Prompt: Count the lines holding the string "title" in the records, and give only the count.

Stored entries:

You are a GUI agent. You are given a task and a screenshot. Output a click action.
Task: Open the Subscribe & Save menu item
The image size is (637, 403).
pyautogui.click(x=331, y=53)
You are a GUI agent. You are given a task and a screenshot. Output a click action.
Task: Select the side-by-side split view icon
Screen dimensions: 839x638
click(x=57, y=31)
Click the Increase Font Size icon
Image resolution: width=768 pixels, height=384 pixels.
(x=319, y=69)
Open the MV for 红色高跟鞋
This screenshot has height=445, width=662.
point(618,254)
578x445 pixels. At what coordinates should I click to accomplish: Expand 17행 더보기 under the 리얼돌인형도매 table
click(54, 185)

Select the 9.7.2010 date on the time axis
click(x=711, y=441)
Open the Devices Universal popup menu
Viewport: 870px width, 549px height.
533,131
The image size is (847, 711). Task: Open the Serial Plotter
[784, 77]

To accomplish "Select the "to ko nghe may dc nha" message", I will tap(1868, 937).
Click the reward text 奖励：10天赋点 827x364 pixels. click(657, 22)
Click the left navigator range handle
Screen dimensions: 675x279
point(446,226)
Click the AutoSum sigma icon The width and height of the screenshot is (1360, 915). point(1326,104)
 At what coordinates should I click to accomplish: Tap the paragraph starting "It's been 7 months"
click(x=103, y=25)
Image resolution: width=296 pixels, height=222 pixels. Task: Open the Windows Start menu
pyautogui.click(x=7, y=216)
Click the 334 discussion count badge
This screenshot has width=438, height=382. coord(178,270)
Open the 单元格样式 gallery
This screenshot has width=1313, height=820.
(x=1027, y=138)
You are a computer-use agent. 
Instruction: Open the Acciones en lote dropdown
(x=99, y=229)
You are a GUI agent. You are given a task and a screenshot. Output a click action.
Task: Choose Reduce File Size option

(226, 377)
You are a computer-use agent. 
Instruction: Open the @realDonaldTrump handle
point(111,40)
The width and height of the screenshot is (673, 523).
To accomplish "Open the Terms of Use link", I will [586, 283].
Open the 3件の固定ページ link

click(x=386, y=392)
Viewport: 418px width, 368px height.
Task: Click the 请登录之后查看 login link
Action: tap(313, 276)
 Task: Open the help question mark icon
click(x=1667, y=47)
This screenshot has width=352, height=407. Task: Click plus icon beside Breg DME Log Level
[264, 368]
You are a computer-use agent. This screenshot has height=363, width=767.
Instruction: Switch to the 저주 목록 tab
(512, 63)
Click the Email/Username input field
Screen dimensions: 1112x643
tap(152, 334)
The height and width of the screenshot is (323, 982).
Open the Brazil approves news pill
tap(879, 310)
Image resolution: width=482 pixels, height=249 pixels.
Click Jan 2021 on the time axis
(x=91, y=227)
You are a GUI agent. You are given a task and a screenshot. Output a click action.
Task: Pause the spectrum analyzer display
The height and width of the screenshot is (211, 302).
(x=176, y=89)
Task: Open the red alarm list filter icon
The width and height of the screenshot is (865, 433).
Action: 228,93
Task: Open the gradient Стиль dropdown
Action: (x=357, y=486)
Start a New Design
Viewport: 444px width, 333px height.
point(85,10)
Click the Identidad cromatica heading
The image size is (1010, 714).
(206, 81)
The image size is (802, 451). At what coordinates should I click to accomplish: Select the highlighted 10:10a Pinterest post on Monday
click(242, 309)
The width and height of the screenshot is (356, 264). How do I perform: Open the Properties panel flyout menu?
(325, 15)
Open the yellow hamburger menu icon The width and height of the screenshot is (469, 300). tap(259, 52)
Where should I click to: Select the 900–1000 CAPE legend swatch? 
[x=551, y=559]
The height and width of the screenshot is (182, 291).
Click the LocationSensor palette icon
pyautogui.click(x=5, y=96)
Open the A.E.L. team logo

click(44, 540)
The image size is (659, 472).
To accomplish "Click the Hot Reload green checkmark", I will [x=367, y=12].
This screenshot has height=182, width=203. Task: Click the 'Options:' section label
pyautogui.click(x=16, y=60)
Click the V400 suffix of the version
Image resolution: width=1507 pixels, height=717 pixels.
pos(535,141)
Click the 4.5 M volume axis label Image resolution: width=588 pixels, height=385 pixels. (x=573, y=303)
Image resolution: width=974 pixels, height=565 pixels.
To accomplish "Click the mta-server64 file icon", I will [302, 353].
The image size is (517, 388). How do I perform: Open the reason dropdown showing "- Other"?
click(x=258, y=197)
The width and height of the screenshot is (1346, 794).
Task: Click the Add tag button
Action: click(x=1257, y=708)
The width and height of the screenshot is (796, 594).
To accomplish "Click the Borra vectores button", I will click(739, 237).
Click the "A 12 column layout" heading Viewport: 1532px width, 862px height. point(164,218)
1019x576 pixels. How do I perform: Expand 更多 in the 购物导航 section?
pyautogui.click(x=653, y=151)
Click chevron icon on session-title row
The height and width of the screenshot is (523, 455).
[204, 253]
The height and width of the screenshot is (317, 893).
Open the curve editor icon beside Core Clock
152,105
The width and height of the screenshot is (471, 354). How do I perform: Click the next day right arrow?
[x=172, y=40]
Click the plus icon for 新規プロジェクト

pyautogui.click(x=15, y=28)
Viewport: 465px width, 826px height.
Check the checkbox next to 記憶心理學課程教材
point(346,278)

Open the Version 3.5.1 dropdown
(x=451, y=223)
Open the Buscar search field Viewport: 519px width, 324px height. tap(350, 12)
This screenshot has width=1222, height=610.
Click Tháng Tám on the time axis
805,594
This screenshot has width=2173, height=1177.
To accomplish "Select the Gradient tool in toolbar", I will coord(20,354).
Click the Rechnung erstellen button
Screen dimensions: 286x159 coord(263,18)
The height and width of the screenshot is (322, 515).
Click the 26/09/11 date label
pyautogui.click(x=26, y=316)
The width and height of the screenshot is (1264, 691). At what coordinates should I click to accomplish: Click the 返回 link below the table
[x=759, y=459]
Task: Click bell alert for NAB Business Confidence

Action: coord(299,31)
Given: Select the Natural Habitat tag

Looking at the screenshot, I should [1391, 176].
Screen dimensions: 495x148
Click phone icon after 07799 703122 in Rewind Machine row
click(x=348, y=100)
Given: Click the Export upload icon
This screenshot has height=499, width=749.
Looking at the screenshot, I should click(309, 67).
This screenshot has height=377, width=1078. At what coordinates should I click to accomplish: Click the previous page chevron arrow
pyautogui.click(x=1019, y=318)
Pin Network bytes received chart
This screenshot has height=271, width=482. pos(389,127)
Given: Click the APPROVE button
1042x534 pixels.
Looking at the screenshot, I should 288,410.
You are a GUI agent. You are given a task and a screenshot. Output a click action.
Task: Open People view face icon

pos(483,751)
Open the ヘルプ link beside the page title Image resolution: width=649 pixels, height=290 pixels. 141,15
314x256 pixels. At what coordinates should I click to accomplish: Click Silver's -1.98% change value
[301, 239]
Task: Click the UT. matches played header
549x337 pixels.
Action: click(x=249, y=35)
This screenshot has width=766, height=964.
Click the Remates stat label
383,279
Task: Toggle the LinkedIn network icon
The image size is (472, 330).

Answer to the exercise: 2